Please change "chevron arrow" to "caret icon" wherever it occurs in the lines below, leaving everything else the same.

··· The input

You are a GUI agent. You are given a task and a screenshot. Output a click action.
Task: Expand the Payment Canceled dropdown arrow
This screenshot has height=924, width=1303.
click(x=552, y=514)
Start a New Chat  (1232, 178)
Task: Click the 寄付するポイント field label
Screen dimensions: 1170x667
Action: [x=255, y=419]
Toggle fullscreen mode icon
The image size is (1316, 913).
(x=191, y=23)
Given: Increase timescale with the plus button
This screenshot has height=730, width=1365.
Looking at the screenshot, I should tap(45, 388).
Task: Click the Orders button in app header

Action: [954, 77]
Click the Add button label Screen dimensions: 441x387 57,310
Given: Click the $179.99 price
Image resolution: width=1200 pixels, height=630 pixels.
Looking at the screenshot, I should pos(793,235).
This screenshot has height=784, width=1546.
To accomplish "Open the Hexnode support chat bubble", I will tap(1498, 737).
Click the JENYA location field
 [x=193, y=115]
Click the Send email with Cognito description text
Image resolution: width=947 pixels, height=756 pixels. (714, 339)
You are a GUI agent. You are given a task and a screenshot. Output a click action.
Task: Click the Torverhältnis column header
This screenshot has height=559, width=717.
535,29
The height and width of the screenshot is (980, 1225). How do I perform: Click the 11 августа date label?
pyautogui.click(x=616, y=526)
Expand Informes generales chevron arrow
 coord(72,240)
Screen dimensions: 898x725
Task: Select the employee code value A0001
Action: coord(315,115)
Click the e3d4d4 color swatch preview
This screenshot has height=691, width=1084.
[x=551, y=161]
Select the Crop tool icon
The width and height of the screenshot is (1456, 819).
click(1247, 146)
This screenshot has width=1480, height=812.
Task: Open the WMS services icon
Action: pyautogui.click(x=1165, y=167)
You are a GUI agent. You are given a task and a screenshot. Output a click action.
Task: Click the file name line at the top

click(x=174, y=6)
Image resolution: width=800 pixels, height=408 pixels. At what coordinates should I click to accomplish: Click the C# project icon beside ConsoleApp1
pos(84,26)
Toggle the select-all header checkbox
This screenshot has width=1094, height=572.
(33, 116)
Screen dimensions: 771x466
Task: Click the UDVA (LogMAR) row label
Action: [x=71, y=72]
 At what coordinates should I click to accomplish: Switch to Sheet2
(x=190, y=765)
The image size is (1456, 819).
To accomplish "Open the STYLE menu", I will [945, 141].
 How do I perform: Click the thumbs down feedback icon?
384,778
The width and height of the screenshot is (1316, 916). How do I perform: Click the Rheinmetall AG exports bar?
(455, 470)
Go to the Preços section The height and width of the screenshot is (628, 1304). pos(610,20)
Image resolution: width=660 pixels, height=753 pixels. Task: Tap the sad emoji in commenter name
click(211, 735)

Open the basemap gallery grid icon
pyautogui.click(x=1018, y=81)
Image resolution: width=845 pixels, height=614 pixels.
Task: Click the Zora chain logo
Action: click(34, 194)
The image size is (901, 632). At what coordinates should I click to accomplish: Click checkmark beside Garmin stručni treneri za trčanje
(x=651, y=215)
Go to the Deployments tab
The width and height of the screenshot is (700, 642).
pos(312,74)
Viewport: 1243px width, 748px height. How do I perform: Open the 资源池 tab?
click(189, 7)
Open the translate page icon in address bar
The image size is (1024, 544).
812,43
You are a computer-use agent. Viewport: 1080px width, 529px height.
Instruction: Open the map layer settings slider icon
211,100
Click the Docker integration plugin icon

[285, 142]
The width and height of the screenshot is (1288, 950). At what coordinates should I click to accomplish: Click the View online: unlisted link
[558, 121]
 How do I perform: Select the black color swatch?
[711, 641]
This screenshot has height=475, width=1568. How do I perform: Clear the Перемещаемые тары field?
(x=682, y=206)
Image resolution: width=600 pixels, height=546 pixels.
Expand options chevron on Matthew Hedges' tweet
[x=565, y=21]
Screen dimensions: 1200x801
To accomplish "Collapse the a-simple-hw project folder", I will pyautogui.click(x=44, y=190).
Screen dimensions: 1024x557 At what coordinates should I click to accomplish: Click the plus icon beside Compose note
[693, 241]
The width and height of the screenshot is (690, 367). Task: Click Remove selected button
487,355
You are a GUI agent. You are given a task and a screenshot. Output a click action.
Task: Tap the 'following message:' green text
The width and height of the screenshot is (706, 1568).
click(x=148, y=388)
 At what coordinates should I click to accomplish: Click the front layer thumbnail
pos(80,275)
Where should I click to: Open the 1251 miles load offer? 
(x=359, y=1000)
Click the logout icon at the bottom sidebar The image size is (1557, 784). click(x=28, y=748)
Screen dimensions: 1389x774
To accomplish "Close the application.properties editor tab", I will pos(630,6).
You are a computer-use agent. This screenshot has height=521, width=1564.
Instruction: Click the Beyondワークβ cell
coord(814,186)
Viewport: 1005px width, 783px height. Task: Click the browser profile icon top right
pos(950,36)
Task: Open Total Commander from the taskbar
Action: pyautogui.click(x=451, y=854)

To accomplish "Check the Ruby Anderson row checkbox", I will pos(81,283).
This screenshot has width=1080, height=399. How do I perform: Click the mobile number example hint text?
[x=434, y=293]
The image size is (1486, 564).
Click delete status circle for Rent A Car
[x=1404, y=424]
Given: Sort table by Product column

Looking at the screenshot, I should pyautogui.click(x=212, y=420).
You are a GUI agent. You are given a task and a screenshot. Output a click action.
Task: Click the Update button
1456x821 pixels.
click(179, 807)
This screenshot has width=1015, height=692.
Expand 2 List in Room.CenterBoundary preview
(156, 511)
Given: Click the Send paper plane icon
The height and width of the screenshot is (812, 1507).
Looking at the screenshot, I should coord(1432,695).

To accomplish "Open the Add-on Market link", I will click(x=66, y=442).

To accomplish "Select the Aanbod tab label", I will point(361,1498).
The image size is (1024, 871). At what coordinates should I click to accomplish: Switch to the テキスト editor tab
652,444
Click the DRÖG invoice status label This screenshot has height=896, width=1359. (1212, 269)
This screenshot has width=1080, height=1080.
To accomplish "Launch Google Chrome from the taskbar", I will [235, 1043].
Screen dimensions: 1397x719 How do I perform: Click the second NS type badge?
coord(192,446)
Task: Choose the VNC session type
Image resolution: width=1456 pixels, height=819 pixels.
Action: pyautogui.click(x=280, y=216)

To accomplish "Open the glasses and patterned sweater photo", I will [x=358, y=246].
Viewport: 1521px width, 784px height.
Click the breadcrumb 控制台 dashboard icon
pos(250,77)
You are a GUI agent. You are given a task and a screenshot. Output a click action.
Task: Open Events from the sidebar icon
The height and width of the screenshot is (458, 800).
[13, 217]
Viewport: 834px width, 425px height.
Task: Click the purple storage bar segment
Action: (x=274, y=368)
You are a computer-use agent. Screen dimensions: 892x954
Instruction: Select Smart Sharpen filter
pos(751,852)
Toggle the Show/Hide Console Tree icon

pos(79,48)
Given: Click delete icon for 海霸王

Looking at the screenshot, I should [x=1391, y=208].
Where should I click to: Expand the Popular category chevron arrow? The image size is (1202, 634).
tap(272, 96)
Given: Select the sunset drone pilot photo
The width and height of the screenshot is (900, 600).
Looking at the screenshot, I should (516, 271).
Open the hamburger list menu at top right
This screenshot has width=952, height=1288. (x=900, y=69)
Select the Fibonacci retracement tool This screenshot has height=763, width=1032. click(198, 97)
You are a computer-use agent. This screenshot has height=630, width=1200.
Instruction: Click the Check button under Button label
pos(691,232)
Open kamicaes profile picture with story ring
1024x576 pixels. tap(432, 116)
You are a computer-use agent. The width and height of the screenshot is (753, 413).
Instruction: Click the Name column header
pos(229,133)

······

### [Expected answer]
You are a GUI agent. You are given a task and a screenshot. Output a click action.
Task: Expand the Payment Canceled dropdown arrow
This screenshot has height=924, width=1303.
click(x=552, y=514)
Start a New Chat  (1232, 178)
Task: Click the 寄付するポイント field label
Screen dimensions: 1170x667
Action: [x=255, y=419]
Toggle fullscreen mode icon
The image size is (1316, 913).
(x=191, y=23)
Given: Increase timescale with the plus button
This screenshot has height=730, width=1365.
Looking at the screenshot, I should tap(45, 388).
Task: Click the Orders button in app header

Action: [954, 77]
Click the Add button label Screen dimensions: 441x387 57,310
Given: Click the $179.99 price
Image resolution: width=1200 pixels, height=630 pixels.
Looking at the screenshot, I should pos(793,235).
This screenshot has height=784, width=1546.
To accomplish "Open the Hexnode support chat bubble", I will tap(1498, 737).
Click the JENYA location field
 [x=193, y=115]
Click the Send email with Cognito description text
Image resolution: width=947 pixels, height=756 pixels. (714, 339)
You are a GUI agent. You are given a task and a screenshot. Output a click action.
Task: Click the Torverhältnis column header
This screenshot has height=559, width=717.
535,29
The height and width of the screenshot is (980, 1225). How do I perform: Click the 11 августа date label?
pyautogui.click(x=616, y=526)
Expand Informes generales caret icon
 coord(72,240)
Screen dimensions: 898x725
Task: Select the employee code value A0001
Action: coord(315,115)
Click the e3d4d4 color swatch preview
This screenshot has height=691, width=1084.
[x=551, y=161]
Select the Crop tool icon
The width and height of the screenshot is (1456, 819).
click(1247, 146)
This screenshot has width=1480, height=812.
Task: Open the WMS services icon
Action: pyautogui.click(x=1165, y=167)
You are a GUI agent. You are given a task and a screenshot. Output a click action.
Task: Click the file name line at the top

click(x=174, y=6)
Image resolution: width=800 pixels, height=408 pixels. At what coordinates should I click to accomplish: Click the C# project icon beside ConsoleApp1
pos(84,26)
Toggle the select-all header checkbox
This screenshot has width=1094, height=572.
(33, 116)
Screen dimensions: 771x466
Task: Click the UDVA (LogMAR) row label
Action: [x=71, y=72]
 At what coordinates should I click to accomplish: Switch to Sheet2
(x=190, y=765)
The image size is (1456, 819).
To accomplish "Open the STYLE menu", I will [945, 141].
 How do I perform: Click the thumbs down feedback icon?
384,778
The width and height of the screenshot is (1316, 916). How do I perform: Click the Rheinmetall AG exports bar?
(455, 470)
Go to the Preços section The height and width of the screenshot is (628, 1304). pos(610,20)
Image resolution: width=660 pixels, height=753 pixels. Task: Tap the sad emoji in commenter name
click(211, 735)

Open the basemap gallery grid icon
pyautogui.click(x=1018, y=81)
Image resolution: width=845 pixels, height=614 pixels.
Task: Click the Zora chain logo
Action: click(34, 194)
The image size is (901, 632). At what coordinates should I click to accomplish: Click checkmark beside Garmin stručni treneri za trčanje
(x=651, y=215)
Go to the Deployments tab
The width and height of the screenshot is (700, 642).
pos(312,74)
Viewport: 1243px width, 748px height. How do I perform: Open the 资源池 tab?
click(189, 7)
Open the translate page icon in address bar
The image size is (1024, 544).
812,43
You are a computer-use agent. Viewport: 1080px width, 529px height.
Instruction: Open the map layer settings slider icon
211,100
Click the Docker integration plugin icon

[285, 142]
The width and height of the screenshot is (1288, 950). At what coordinates should I click to accomplish: Click the View online: unlisted link
[558, 121]
 How do I perform: Select the black color swatch?
[711, 641]
This screenshot has height=475, width=1568. How do I perform: Clear the Перемещаемые тары field?
(x=682, y=206)
Image resolution: width=600 pixels, height=546 pixels.
Expand options chevron on Matthew Hedges' tweet
[x=565, y=21]
Screen dimensions: 1200x801
To accomplish "Collapse the a-simple-hw project folder", I will pyautogui.click(x=44, y=190).
Screen dimensions: 1024x557 At what coordinates should I click to accomplish: Click the plus icon beside Compose note
[693, 241]
The width and height of the screenshot is (690, 367). Task: Click Remove selected button
487,355
You are a GUI agent. You are given a task and a screenshot. Output a click action.
Task: Tap the 'following message:' green text
The width and height of the screenshot is (706, 1568).
click(x=148, y=388)
 At what coordinates should I click to accomplish: Click the front layer thumbnail
pos(80,275)
Where should I click to: Open the 1251 miles load offer? 
(x=359, y=1000)
Click the logout icon at the bottom sidebar The image size is (1557, 784). click(x=28, y=748)
Screen dimensions: 1389x774
To accomplish "Close the application.properties editor tab", I will pos(630,6).
You are a computer-use agent. This screenshot has height=521, width=1564.
Instruction: Click the Beyondワークβ cell
coord(814,186)
Viewport: 1005px width, 783px height. Task: Click the browser profile icon top right
pos(950,36)
Task: Open Total Commander from the taskbar
Action: pyautogui.click(x=451, y=854)

To accomplish "Check the Ruby Anderson row checkbox", I will pos(81,283).
This screenshot has width=1080, height=399. How do I perform: Click the mobile number example hint text?
[x=434, y=293]
The image size is (1486, 564).
Click delete status circle for Rent A Car
[x=1404, y=424]
Given: Sort table by Product column

Looking at the screenshot, I should pyautogui.click(x=212, y=420).
You are a GUI agent. You are given a task and a screenshot. Output a click action.
Task: Click the Update button
1456x821 pixels.
click(179, 807)
This screenshot has width=1015, height=692.
Expand 2 List in Room.CenterBoundary preview
(156, 511)
Given: Click the Send paper plane icon
The height and width of the screenshot is (812, 1507).
Looking at the screenshot, I should coord(1432,695).

To accomplish "Open the Add-on Market link", I will click(x=66, y=442).

To accomplish "Select the Aanbod tab label", I will point(361,1498).
The image size is (1024, 871). At what coordinates should I click to accomplish: Switch to the テキスト editor tab
652,444
Click the DRÖG invoice status label This screenshot has height=896, width=1359. (1212, 269)
This screenshot has width=1080, height=1080.
To accomplish "Launch Google Chrome from the taskbar", I will [235, 1043].
Screen dimensions: 1397x719 How do I perform: Click the second NS type badge?
coord(192,446)
Task: Choose the VNC session type
Image resolution: width=1456 pixels, height=819 pixels.
Action: pyautogui.click(x=280, y=216)

To accomplish "Open the glasses and patterned sweater photo", I will [x=358, y=246].
Viewport: 1521px width, 784px height.
Click the breadcrumb 控制台 dashboard icon
pos(250,77)
You are a GUI agent. You are given a task and a screenshot. Output a click action.
Task: Open Events from the sidebar icon
The height and width of the screenshot is (458, 800).
[13, 217]
Viewport: 834px width, 425px height.
Task: Click the purple storage bar segment
Action: (x=274, y=368)
You are a computer-use agent. Screen dimensions: 892x954
Instruction: Select Smart Sharpen filter
pos(751,852)
Toggle the Show/Hide Console Tree icon

pos(79,48)
Given: Click delete icon for 海霸王

Looking at the screenshot, I should [x=1391, y=208].
Where should I click to: Expand the Popular category caret icon? The image size is (1202, 634).
tap(272, 96)
Given: Select the sunset drone pilot photo
The width and height of the screenshot is (900, 600).
Looking at the screenshot, I should (516, 271).
Open the hamburger list menu at top right
This screenshot has width=952, height=1288. (x=900, y=69)
Select the Fibonacci retracement tool This screenshot has height=763, width=1032. click(198, 97)
You are a computer-use agent. This screenshot has height=630, width=1200.
Instruction: Click the Check button under Button label
pos(691,232)
Open kamicaes profile picture with story ring
1024x576 pixels. tap(432, 116)
You are a computer-use agent. The width and height of the screenshot is (753, 413).
Instruction: Click the Name column header
pos(229,133)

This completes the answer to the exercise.